Despite cancer accounting for less than half the number of deaths than CVD in Europe as a whole, in nine of the 15 countries which were members of the European Union before 2004 (EU-15) and in another country that was among those that joined the EU afterwards (EU-28), more men now die from cancer than CVD. These countries are: Belgium, Denmark, France, Italy, Luxembourg, The Netherlands, Portugal, Slovenia, Spain and the UK. This was also the case in non-EU members Norway and Israel. Among women, more die from cancer than CVD in Denmark and Israel.

New data on the burden of CVD in Europe for 2016, published in the European Heart Journal, show that in the European region, CVD caused more than four million deaths each year, 45 percent of all deaths. However, success in preventing and treating the disease has led to large decreases in CVD in a number of countries.

"These figures highlight the wide inequalities between European countries in deaths from CVD. The 12 countries in which cancer has overtaken CVD as the main cause of death are all found in Western Europe, with nine of them having been members of the EU before 2004. The highest numbers of deaths from CVD tend to be seen in Eastern European countries,” said Dr Nick Townsend, senior researcher at the BHF Centre on Population Approaches for Non-Communicable Disease Prevention at the University of Oxford, UK.
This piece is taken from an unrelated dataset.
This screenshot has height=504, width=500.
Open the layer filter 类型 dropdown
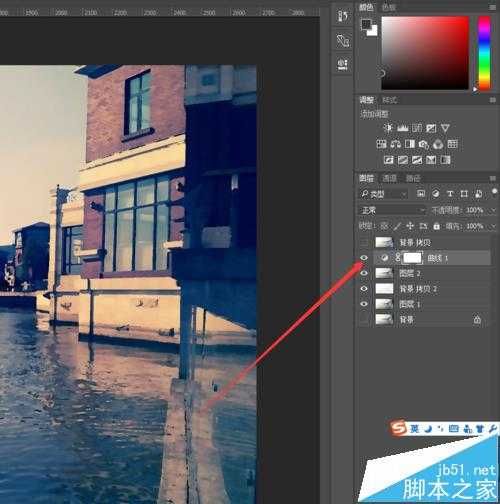click(384, 194)
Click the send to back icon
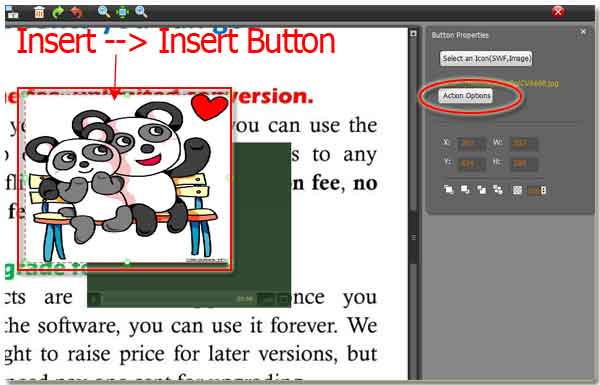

In France, where cancer was first seen to overtake CVD as the main cause of death in men, figures from the most recent year available (2011) show that 92,375 men died from cancer and 64,659 died from CVD. In Spain, the next country in which cancer overtook CVD, 67,711 men died from cancer and 53,487 died from CVD in 2013 (the year with the most recent data). In the UK in 2013, 87,511 men died from cancer and 79,935 from CVD.
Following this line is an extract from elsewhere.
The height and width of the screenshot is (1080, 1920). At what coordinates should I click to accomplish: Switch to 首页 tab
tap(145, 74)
"Although we have seen progress across Europe in the prevention and treatment of CVD, leading to decreases in mortality from it, it is clear that such progress is not consistent across the continent. With higher mortality from CVD still found in Eastern Europe and non-EU countries, it is clear that the progress that has been made in Western Europe and most EU countries is yet to be achieved equally throughout the region," said Dr Townsend.